THE REQUEST: Repeat each line of the records below exactly, with nothing added or changed.

** begin INPUT MATERIAL **

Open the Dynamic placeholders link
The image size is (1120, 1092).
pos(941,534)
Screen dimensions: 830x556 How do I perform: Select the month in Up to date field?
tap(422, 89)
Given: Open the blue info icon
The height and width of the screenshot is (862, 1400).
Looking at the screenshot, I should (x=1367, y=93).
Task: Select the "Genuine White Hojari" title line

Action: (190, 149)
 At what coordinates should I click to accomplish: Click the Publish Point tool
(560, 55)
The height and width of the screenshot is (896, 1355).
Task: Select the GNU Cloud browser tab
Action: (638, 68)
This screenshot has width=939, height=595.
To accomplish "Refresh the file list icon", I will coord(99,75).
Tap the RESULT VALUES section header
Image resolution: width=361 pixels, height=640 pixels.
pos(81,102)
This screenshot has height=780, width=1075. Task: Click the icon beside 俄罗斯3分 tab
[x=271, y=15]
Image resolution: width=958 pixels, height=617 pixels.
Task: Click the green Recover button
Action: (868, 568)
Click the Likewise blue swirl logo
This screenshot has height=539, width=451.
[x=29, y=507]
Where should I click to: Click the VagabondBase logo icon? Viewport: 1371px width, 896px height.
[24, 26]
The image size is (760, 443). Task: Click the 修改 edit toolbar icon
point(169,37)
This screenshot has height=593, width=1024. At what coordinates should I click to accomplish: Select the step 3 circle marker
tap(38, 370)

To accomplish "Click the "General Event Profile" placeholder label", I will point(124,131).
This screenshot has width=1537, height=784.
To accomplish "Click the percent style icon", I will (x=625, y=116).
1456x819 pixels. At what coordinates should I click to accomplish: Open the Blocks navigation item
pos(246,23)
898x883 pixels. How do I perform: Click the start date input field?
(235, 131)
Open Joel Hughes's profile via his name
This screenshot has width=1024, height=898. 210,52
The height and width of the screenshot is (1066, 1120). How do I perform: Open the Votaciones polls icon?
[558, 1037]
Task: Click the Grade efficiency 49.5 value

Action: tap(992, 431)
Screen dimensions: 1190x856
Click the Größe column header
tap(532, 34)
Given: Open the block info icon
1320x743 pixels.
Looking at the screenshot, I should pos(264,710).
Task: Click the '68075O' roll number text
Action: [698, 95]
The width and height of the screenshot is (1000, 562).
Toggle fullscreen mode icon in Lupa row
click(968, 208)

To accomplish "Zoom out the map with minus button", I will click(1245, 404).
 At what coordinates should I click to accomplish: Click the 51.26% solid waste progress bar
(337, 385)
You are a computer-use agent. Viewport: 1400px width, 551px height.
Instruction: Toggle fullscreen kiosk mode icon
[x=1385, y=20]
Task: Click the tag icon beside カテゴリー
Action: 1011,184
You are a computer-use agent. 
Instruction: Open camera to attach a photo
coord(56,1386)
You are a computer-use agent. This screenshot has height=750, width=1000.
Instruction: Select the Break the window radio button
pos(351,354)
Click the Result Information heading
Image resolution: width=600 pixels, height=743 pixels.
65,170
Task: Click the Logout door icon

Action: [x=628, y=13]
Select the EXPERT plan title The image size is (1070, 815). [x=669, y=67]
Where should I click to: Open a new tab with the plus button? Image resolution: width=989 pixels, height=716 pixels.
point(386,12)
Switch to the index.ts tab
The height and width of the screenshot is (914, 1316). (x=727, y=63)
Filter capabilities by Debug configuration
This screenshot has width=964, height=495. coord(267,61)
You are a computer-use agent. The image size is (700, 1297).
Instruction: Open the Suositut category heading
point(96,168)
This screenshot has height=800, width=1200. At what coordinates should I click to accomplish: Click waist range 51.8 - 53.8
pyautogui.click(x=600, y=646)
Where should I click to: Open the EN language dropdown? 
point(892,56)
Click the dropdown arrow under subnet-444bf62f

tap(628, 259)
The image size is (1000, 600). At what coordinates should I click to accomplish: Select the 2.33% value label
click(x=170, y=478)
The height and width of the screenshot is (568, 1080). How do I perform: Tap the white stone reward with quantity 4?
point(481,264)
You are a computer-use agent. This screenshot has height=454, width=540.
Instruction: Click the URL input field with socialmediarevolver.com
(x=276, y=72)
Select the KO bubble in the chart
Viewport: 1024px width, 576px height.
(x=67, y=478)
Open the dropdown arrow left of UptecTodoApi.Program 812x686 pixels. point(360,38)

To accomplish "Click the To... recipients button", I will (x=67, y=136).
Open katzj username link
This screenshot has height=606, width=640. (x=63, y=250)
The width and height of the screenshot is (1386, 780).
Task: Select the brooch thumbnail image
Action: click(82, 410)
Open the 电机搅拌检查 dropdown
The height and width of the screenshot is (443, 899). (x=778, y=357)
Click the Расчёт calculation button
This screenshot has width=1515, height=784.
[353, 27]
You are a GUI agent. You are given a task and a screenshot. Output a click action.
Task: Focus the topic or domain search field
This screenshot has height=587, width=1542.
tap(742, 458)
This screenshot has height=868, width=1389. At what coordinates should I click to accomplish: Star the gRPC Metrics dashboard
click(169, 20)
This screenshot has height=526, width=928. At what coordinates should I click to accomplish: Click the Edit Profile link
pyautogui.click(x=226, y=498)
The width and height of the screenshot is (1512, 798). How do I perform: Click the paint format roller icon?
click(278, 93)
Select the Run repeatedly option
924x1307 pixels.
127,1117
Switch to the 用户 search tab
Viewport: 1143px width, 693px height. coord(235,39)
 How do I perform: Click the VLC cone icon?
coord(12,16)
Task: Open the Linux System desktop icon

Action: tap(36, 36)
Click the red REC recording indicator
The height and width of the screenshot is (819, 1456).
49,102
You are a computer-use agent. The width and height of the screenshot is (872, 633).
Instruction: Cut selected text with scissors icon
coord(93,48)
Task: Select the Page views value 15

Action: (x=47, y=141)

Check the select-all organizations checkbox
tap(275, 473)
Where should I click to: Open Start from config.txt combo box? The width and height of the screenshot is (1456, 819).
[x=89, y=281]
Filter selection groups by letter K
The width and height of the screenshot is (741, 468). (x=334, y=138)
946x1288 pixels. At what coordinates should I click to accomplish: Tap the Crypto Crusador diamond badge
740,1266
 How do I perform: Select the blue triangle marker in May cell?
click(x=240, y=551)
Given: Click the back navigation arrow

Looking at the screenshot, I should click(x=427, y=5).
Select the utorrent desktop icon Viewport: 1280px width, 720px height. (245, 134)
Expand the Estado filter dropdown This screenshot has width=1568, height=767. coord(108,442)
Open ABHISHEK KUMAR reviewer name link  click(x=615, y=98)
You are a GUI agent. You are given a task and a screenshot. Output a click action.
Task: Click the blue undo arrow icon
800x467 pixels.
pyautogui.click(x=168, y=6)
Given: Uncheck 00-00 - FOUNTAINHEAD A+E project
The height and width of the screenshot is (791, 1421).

** end INPUT MATERIAL **

ANSWER:
Open the Dynamic placeholders link
The image size is (1120, 1092).
pos(941,534)
Screen dimensions: 830x556 How do I perform: Select the month in Up to date field?
tap(422, 89)
Given: Open the blue info icon
The height and width of the screenshot is (862, 1400).
Looking at the screenshot, I should (x=1367, y=93).
Task: Select the "Genuine White Hojari" title line

Action: (190, 149)
 At what coordinates should I click to accomplish: Click the Publish Point tool
(560, 55)
The height and width of the screenshot is (896, 1355).
Task: Select the GNU Cloud browser tab
Action: (638, 68)
This screenshot has width=939, height=595.
To accomplish "Refresh the file list icon", I will coord(99,75).
Tap the RESULT VALUES section header
Image resolution: width=361 pixels, height=640 pixels.
pos(81,102)
This screenshot has height=780, width=1075. Task: Click the icon beside 俄罗斯3分 tab
[x=271, y=15]
Image resolution: width=958 pixels, height=617 pixels.
Task: Click the green Recover button
Action: (868, 568)
Click the Likewise blue swirl logo
This screenshot has height=539, width=451.
[x=29, y=507]
Where should I click to: Click the VagabondBase logo icon? Viewport: 1371px width, 896px height.
[24, 26]
The image size is (760, 443). Task: Click the 修改 edit toolbar icon
point(169,37)
This screenshot has height=593, width=1024. At what coordinates should I click to accomplish: Select the step 3 circle marker
tap(38, 370)

To accomplish "Click the "General Event Profile" placeholder label", I will point(124,131).
This screenshot has width=1537, height=784.
To accomplish "Click the percent style icon", I will (x=625, y=116).
1456x819 pixels. At what coordinates should I click to accomplish: Open the Blocks navigation item
pos(246,23)
898x883 pixels. How do I perform: Click the start date input field?
(235, 131)
Open Joel Hughes's profile via his name
This screenshot has width=1024, height=898. 210,52
The height and width of the screenshot is (1066, 1120). How do I perform: Open the Votaciones polls icon?
[558, 1037]
Task: Click the Grade efficiency 49.5 value

Action: tap(992, 431)
Screen dimensions: 1190x856
Click the Größe column header
tap(532, 34)
Given: Open the block info icon
1320x743 pixels.
Looking at the screenshot, I should pos(264,710).
Task: Click the '68075O' roll number text
Action: [698, 95]
The width and height of the screenshot is (1000, 562).
Toggle fullscreen mode icon in Lupa row
click(968, 208)

To accomplish "Zoom out the map with minus button", I will click(1245, 404).
 At what coordinates should I click to accomplish: Click the 51.26% solid waste progress bar
(337, 385)
You are a computer-use agent. Viewport: 1400px width, 551px height.
Instruction: Toggle fullscreen kiosk mode icon
[x=1385, y=20]
Task: Click the tag icon beside カテゴリー
Action: 1011,184
You are a computer-use agent. 
Instruction: Open camera to attach a photo
coord(56,1386)
You are a computer-use agent. This screenshot has height=750, width=1000.
Instruction: Select the Break the window radio button
pos(351,354)
Click the Result Information heading
Image resolution: width=600 pixels, height=743 pixels.
65,170
Task: Click the Logout door icon

Action: [x=628, y=13]
Select the EXPERT plan title The image size is (1070, 815). [x=669, y=67]
Where should I click to: Open a new tab with the plus button? Image resolution: width=989 pixels, height=716 pixels.
point(386,12)
Switch to the index.ts tab
The height and width of the screenshot is (914, 1316). (x=727, y=63)
Filter capabilities by Debug configuration
This screenshot has width=964, height=495. coord(267,61)
You are a computer-use agent. The image size is (700, 1297).
Instruction: Open the Suositut category heading
point(96,168)
This screenshot has height=800, width=1200. At what coordinates should I click to accomplish: Click waist range 51.8 - 53.8
pyautogui.click(x=600, y=646)
Where should I click to: Open the EN language dropdown? 
point(892,56)
Click the dropdown arrow under subnet-444bf62f

tap(628, 259)
The image size is (1000, 600). At what coordinates should I click to accomplish: Select the 2.33% value label
click(x=170, y=478)
The height and width of the screenshot is (568, 1080). How do I perform: Tap the white stone reward with quantity 4?
point(481,264)
You are a computer-use agent. This screenshot has height=454, width=540.
Instruction: Click the URL input field with socialmediarevolver.com
(x=276, y=72)
Select the KO bubble in the chart
Viewport: 1024px width, 576px height.
(x=67, y=478)
Open the dropdown arrow left of UptecTodoApi.Program 812x686 pixels. point(360,38)

To accomplish "Click the To... recipients button", I will (x=67, y=136).
Open katzj username link
This screenshot has height=606, width=640. (x=63, y=250)
The width and height of the screenshot is (1386, 780).
Task: Select the brooch thumbnail image
Action: click(82, 410)
Open the 电机搅拌检查 dropdown
The height and width of the screenshot is (443, 899). (x=778, y=357)
Click the Расчёт calculation button
This screenshot has width=1515, height=784.
[353, 27]
You are a GUI agent. You are given a task and a screenshot. Output a click action.
Task: Focus the topic or domain search field
This screenshot has height=587, width=1542.
tap(742, 458)
This screenshot has height=868, width=1389. At what coordinates should I click to accomplish: Star the gRPC Metrics dashboard
click(169, 20)
This screenshot has height=526, width=928. At what coordinates should I click to accomplish: Click the Edit Profile link
pyautogui.click(x=226, y=498)
The width and height of the screenshot is (1512, 798). How do I perform: Click the paint format roller icon?
click(278, 93)
Select the Run repeatedly option
924x1307 pixels.
127,1117
Switch to the 用户 search tab
Viewport: 1143px width, 693px height. coord(235,39)
 How do I perform: Click the VLC cone icon?
coord(12,16)
Task: Open the Linux System desktop icon

Action: tap(36, 36)
Click the red REC recording indicator
The height and width of the screenshot is (819, 1456).
49,102
You are a computer-use agent. The width and height of the screenshot is (872, 633).
Instruction: Cut selected text with scissors icon
coord(93,48)
Task: Select the Page views value 15

Action: (x=47, y=141)

Check the select-all organizations checkbox
tap(275, 473)
Where should I click to: Open Start from config.txt combo box? The width and height of the screenshot is (1456, 819).
[x=89, y=281]
Filter selection groups by letter K
The width and height of the screenshot is (741, 468). (x=334, y=138)
946x1288 pixels. At what coordinates should I click to accomplish: Tap the Crypto Crusador diamond badge
740,1266
 How do I perform: Select the blue triangle marker in May cell?
click(x=240, y=551)
Given: Click the back navigation arrow

Looking at the screenshot, I should click(x=427, y=5).
Select the utorrent desktop icon Viewport: 1280px width, 720px height. (245, 134)
Expand the Estado filter dropdown This screenshot has width=1568, height=767. coord(108,442)
Open ABHISHEK KUMAR reviewer name link  click(x=615, y=98)
You are a GUI agent. You are given a task and a screenshot. Output a click action.
Task: Click the blue undo arrow icon
800x467 pixels.
pyautogui.click(x=168, y=6)
Given: Uncheck 00-00 - FOUNTAINHEAD A+E project
The height and width of the screenshot is (791, 1421).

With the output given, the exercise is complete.